Cheerios is much older than the Super Bowl, yet the famous cereal brand has never been part of the big game’s ad extravaganza.

That will change during the 2014 Super Bowl, when Cheerios gets its star turn, marking General Mills’ first appearance in 18 years on the advertising industry’s biggest stage.

The ad comes at a time when the U.S. cereal business generally has been weak, with sales falling during much of the past three years.

The Cheerios spot could give the brand and maybe even the whole cereal category a boost, said Jack Russo, a stock analyst at Edward Jones. “The brand name is iconic and it really gets equated with the category in general.”

The ready-to-eat cereal world is dominated by Golden Valley-based General Mills Inc. and Michigan-based Kellogg Co. Honey Nut Cheerios is the bestselling U.S. cereal, though classic “yellow-box” Cheerios will get the spotlight in the upcoming Super Bowl ad.

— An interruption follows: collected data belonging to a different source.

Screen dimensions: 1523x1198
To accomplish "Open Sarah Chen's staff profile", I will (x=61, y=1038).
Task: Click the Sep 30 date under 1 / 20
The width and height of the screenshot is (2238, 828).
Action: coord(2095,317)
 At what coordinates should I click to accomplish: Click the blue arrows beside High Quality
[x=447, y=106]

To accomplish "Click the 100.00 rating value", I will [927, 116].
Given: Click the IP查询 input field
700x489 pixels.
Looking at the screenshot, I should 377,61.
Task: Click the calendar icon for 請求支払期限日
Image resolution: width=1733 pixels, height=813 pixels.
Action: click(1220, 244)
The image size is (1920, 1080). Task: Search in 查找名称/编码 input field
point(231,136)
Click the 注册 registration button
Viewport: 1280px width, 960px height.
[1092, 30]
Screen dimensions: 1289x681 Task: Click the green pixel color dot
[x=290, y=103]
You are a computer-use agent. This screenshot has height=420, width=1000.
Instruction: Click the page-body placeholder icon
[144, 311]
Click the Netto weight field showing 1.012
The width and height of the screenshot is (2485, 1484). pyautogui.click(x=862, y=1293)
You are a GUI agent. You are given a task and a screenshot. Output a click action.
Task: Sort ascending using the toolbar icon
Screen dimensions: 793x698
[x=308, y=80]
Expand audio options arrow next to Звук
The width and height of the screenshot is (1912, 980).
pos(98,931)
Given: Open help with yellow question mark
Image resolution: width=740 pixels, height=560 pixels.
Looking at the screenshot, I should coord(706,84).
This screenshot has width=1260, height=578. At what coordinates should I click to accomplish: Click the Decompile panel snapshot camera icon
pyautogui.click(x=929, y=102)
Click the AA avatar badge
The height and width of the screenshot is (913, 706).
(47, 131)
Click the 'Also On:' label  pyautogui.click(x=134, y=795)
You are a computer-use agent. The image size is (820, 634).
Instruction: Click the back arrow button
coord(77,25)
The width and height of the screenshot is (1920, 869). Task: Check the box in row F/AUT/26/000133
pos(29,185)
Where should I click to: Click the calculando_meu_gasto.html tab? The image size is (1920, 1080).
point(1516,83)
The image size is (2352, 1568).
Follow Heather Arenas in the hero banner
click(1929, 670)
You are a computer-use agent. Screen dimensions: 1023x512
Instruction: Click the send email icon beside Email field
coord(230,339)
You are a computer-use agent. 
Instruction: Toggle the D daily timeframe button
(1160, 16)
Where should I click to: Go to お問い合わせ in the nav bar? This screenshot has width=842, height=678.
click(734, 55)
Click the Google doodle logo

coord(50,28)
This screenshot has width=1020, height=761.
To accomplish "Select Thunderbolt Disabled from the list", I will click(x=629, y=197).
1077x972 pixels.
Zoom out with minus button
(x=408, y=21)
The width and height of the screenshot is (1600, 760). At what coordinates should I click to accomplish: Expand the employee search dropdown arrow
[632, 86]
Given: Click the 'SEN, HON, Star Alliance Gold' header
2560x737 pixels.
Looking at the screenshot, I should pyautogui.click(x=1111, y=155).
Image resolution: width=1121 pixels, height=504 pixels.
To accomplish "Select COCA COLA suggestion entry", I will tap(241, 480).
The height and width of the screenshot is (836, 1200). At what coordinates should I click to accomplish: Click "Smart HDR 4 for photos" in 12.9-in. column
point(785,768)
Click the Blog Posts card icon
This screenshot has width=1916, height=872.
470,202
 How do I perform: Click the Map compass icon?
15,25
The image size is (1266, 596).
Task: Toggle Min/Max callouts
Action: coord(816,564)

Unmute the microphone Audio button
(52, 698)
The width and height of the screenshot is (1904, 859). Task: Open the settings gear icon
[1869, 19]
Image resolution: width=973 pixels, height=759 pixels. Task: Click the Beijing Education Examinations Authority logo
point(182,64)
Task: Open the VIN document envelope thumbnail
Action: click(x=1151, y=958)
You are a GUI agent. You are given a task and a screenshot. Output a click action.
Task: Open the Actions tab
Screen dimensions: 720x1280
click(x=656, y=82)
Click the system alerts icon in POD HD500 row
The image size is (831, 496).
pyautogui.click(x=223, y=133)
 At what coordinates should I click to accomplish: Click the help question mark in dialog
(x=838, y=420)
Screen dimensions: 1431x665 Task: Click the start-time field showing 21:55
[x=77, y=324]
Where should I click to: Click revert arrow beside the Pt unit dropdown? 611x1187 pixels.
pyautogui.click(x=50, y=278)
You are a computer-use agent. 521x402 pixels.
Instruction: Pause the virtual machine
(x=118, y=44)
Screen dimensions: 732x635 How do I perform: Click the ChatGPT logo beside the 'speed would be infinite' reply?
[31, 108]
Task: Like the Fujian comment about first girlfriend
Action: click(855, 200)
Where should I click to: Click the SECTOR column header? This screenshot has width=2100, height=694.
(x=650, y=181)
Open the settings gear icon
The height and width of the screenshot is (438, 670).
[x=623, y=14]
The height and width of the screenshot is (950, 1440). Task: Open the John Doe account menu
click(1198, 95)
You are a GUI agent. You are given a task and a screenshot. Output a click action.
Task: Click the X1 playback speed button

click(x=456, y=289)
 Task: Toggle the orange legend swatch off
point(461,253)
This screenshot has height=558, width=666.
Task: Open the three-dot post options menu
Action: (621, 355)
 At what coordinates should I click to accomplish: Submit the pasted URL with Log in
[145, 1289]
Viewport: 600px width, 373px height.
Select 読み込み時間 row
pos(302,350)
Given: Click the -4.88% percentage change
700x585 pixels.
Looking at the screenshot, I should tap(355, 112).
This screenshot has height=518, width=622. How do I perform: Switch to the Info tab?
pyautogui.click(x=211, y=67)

Details for the ad are under wraps. It will be produced by Saatchi & Saatchi NY, including the same creative team behind two recent Cheerios TV spots featuring cute kids and family togetherness. Cue the heartstrings between monster sacks and up-the-gut runs?

Looks like it. “Historically, what’s really worked for Cheerios is emotional storytelling that involves families and children, and connections and relationships,” wrote Camille Gibson, a General Mills marketing vice president, Wednesday on a company blog.

The Cheerios ad will be General Mills’ first during the Super Bowl since 1996, when Wheaties cereal basked in the fame of basketball great Michael Jordan and football stars Deion Sanders and Steve Young.

Super Bowl ads have long been a big investment. This year, 30-second spots went for north of $4 million, trade publication Ad Age reported Wednesday. Fox, which is carrying the game, has sold out its Super Bowl ad inventory.

Despite the cost, Super Bowl advertising usually pays off. “You get earned media right off the bat,” said Jennifer Johnson, a brand strategy professor at the University of Minnesota. She was referring to the free exposure that comes from media coverage of Super Bowl ads.

Plus, advertisements themselves are part of the Super Bowl spectacle; most viewers don’t just fast-forward through them or run to the refrigerator for a snack, Johnson said. “This is one time people really are an audience.”

Richfield-based Best Buy Co. Inc. has been a regular Super Bowl advertiser in recent years. And this year, a small northeastern Minnesota egg farm may get a shot at the big game. Locally Laid Egg Co. is one of four finalists for a 30-second spot in a contest conducted by software company Intuit.